Thursday 8 August 2013

From Meaning to Communicative Ecology

Understanding the meaningfulness of communications in an organisation is the first step to understanding their ecology. An ecology requires a continuous stimulus for meaning generation. In order for this to occur, sufficiently different types of communication are necessary. Because of this, typical managerial interventions can upset the balance of ecological communications. The way to destroy any ecology (whether biological or communicative) is for one individual will to assert itself over all the others. It doesn't matter if the will is to drill a deep-sea oil well, or whether it is to sack half the staff; both the cause and the effect are the same: the cause is 'lack of listening' and the effect is catastrophe.

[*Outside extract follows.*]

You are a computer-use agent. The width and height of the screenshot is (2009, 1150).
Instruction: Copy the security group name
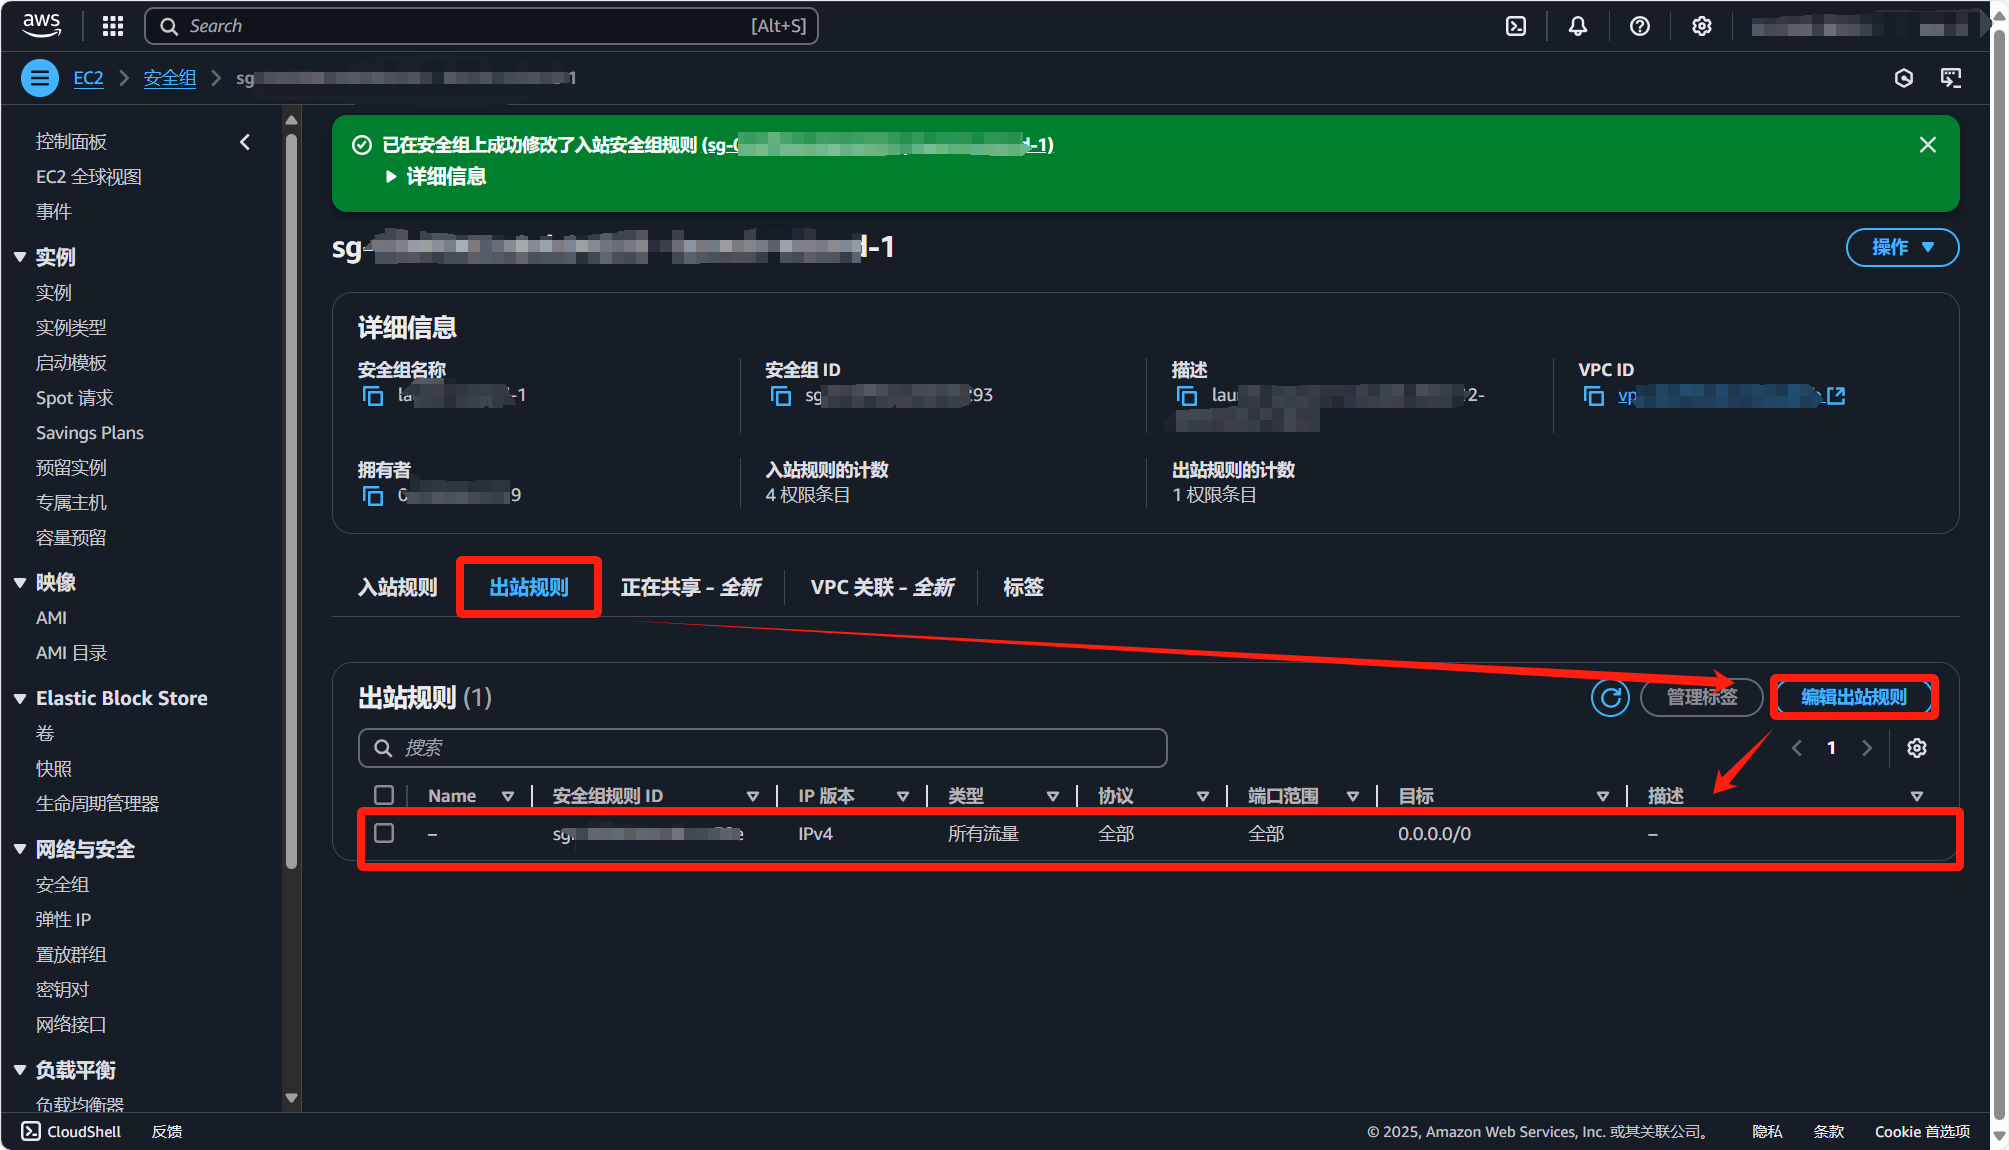pos(373,396)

We need to find a way of measuring communicative ecology. We now have sophisticated ways of measuring biological ecology, and I want to explore ways in which those techniques (and others) might be leveraged towards managing institutions better. The challenges are significant. Technology, particularly now we have 'big data' (for small minds!) can be leveraged by powerful people to justify any hare-brained scheme, giving little room for opposition in the face of 'evidence' that a decision is the right one. The problem lies in the poisonous combination of computer technology (as we know it) and cognitivism. It is cognitivism which encourages individuals (managers) to believe that they can alone compute the solution to the institutions problems by virtue of the fact that they alone have a better computer (their brain) and are privy to all the necessary information from their computers.

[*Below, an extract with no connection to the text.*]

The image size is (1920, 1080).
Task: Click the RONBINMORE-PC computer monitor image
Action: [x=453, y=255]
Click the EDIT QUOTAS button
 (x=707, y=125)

To really deal with managerial pathologies, we have to deal with the problem of cognitivism, and in order to do that the fundamental metaphor that underpins it needs to be dismantled and re-assembled. This is the metaphor of the computer. Or rather, the Von Neumann/Turing computer which separates memory from processing. One of the really exciting things that emerged from the ASC conference was the interest shown in new conceptions of the computer: drawing on the earlier work of Beer and Pask, electro-chemical and biological computing appears to be exciting a lot of interest. Most important in this work is the lack of separation between the human being and the 'machine'. In this universe machines are sentient and the fundamental attachment relations not just between a single human and the machine, but the attachments between individuals becomes fundamental to the computation process. In this configuration, there can be no separation between man and machine, and no separation between processing and memory. All is structure. Because of this, no single individual is capable of computing anything alone. There is no 'alone'; we need each other to think.

Which is where we get back to communicative ecology. The biological connection between structure, processing and memory, between man and (sentient) machine becomes a social structure. Understanding and analysing how that social structure is performing is likely to be the bread and butter of managing social ecologies.

If we understood better how we really work, then there are sensible things that can be measured. In particular, we need to understand how it is we make a decision. Increasingly, I am convinced it is not the measure of information that matters in the making of decision, but the measure of redundancy. Redundancy has an autocatalytic effect on thought (another key issue emerging from the ASC conference, which was full of redundancy). Managing social ecologies may be about managing the generation of redundancies.

Generating redundancy doesn't come easy in a society that is drilled for efficiency. But the efficiency drive can also be traced back to cognitivist myths. We are back to the challenge of challenging the received metaphor of intelligence, capability, thought, merit and productivity. Getting technical about reimagining computers may not seem like the game-changer that is required in the difficult circumstances we find ourselves. But there are currently computer scientists playing with things, saying to themselves "this will change everything"... They've been right before.